UPDATE: I’m now back on board with my original post, thanks to some advice from Scott P. Richert of the About.com Catholic page and your comments. Whew. But I’m leaving this up because it happened, and because the photoshopping is pretty profound.
Remember that post I wrote yesterday? The one about how we can’t ALL be right about Sundays in Lent?
Well, I was right about that part.
But, as it turns out, much of the rest of it was wrong.
All the information I found indicated that fasting from food wasn’t required or considered acceptable on Sundays, even during Lent. Not being able to find primary sources that referred to other voluntary Lenten disciplines, I extrapolated to apply the food policies to other fasts.
Except there ARE primary sources that directly address this exact issue. From the USCCB no less.
Q. Why do we say that there are forty days of Lent? When you count all the days from Ash Wednesday through Holy Saturday, there are 46.A. It might be more accurate to say that there is the “forty day fast within Lent.” Historically, Lent has varied from a week to three weeks to the present configuration of 46 days. The forty day fast, however, has been more stable. The Sundays of Lent are certainly part of the Time of Lent, but they are not prescribed days of fast and abstinence.
Q. So does that mean that when we give something up for Lent, such as candy, we can have it on Sundays?A. Apart from the prescribed days of fast and abstinence on Ash Wednesday and Good Friday, and the days of abstinence every Friday of Lent, Catholics have traditionally chosen additional penitential practices for the whole Time of Lent. These practices are disciplinary in nature and often more effective if they are continuous, i.e., kept on Sundays as well. That being said, such practices are not regulated by the Church, but by individual conscience.
Thank you to Becky for sharing the link in the comments.
So, there you have it. Although it does say it’s up to an individual to decide, I feel like I, personally, would have to have a very good reason for going against the recommendation of the bishops.
We haven’t told the kids yet. But tonight’s screening of The Prince of Egypt will be our last movie night of Lent. (Thank goodness it was really, really good. And thanks to Jessica for the recommendation.)
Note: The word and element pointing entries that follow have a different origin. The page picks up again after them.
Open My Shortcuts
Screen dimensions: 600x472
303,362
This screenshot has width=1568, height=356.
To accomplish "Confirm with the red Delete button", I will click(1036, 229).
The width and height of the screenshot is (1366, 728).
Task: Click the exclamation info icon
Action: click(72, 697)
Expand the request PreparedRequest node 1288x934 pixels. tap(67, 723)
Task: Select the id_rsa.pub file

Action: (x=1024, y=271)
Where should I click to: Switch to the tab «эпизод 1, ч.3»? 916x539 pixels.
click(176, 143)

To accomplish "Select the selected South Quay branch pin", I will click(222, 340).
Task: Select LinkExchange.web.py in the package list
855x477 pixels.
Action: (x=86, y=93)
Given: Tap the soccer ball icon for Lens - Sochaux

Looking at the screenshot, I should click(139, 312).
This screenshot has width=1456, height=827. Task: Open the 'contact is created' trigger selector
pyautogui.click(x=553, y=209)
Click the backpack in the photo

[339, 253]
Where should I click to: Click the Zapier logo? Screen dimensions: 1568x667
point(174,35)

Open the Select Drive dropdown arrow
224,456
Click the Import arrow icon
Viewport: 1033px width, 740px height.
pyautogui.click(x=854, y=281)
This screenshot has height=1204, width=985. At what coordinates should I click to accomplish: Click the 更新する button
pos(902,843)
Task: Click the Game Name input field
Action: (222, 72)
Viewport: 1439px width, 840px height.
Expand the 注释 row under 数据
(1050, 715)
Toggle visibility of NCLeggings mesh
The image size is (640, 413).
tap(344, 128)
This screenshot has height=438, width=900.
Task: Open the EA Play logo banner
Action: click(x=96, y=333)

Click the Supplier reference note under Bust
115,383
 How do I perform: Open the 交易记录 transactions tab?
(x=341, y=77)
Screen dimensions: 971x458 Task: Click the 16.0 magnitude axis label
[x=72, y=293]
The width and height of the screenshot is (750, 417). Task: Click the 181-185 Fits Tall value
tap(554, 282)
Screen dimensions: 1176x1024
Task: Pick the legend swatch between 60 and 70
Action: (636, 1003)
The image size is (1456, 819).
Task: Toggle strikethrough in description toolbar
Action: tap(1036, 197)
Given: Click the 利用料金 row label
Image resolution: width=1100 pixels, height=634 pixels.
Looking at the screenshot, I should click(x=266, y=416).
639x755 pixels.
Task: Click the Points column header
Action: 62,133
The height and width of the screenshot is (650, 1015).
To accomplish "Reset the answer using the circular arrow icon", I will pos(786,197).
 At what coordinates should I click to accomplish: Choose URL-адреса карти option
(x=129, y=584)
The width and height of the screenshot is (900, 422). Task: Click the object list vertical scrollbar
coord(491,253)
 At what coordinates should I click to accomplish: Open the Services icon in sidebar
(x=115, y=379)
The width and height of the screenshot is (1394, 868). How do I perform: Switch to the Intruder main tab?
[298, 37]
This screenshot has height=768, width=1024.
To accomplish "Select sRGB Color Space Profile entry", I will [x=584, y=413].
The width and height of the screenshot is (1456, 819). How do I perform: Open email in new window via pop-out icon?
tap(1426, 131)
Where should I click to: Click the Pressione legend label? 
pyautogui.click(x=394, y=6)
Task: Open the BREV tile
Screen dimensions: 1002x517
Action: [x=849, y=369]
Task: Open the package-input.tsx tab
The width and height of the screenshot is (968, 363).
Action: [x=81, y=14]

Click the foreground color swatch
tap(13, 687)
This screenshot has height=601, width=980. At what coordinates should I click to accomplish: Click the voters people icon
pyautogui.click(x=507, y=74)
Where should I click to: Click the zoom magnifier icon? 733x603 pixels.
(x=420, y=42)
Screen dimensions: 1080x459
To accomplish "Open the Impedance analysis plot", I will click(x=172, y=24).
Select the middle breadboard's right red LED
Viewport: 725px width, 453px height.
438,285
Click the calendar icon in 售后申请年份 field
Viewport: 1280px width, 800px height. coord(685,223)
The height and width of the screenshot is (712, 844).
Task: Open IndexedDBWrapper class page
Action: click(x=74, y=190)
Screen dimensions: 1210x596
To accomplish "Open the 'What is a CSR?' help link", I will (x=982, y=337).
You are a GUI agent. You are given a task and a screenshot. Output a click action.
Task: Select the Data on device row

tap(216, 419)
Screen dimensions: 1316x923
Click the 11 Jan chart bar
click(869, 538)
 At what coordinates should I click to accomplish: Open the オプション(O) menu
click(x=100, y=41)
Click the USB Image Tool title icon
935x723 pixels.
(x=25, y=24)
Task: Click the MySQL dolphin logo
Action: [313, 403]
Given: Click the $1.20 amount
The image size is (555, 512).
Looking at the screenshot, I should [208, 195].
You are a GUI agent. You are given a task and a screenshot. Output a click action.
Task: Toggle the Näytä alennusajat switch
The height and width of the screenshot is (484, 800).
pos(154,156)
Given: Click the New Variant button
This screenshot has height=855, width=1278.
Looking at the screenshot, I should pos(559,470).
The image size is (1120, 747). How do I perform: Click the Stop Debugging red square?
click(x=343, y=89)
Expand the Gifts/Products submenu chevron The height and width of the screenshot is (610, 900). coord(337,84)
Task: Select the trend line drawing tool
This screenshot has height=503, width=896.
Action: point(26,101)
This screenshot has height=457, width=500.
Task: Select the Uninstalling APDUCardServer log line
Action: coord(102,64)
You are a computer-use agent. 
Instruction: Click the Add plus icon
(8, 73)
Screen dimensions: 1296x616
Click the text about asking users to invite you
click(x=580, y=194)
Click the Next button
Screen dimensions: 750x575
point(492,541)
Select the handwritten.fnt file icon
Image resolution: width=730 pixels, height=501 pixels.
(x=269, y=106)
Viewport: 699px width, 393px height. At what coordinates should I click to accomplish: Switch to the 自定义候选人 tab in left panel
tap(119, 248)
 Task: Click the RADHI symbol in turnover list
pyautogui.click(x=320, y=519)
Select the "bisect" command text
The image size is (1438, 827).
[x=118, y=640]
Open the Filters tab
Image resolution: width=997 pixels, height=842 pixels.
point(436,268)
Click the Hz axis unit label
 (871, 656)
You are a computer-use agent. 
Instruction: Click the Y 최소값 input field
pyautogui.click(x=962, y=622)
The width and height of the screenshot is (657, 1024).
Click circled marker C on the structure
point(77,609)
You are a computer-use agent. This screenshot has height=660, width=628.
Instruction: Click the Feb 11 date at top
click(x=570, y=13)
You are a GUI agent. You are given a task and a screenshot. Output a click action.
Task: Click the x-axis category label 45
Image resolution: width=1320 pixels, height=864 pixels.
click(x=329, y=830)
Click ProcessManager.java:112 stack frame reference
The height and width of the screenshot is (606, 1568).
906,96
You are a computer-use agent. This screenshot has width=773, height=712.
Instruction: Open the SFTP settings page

As Ashley Sue recommended in the comments of my earlier post, we will find ways to celebrate the joy of Sundays in Lent without breaking our traditional family disciplines of giving up treats and television.
If you broke your Lenten disciplines on my recommendation this Sunday, please accept my sincere apologies. I’ll do the penance for all of us.
I’ll close with a quote from the speech my son Jack gave at our parkday’s Great American Speeches Pageant:
I have experienced many instances of being obliged by better
information, or fuller consideration, to change opinions even on important
subjects, which I once thought right, but found to be otherwise.
I’ve changed my opinion on this. I’m sorry for any confusion or inconvenience I’ve caused. If you shared my earlier post, I ask that you would do so again with this one.
p.s. I agree with many of you who have said that the bishops’ recommendations seem to leave a lot of wiggle room. Absolutely they do. But . . . If they had said, for instance, “cigarettes” I would think, “yes, those are addictive, you wouldn’t want to have those on Sunday.” If they had said “swearing” I would think, “yes, that’s in poor taste, we shouldn’t take that back up on Sunday.” But they say “candy,” which is pretty much exactly what WE have been indulging in on Sundays at my house. I have written to the USCCB for clarification, and hope to hear back soon. But, until I do, we’re going to err on the side of caution. Unfortunately.
I’ve been in contact with the very wise Scott P. Richert of the About.com Catholic page. He advises me that my first post, and his About.com posts AND the USCCB post can all coexist. Also, that the USCCB page was not written by a bishop, but rather an employee of the bishops, so my concern about obedience to the bishops is not an issue. Anyway, this has all been an interesting exercise. I never did hear back from the USCCB about my concerns, but I feel confident again in the position I endorsed in my original post. Whew.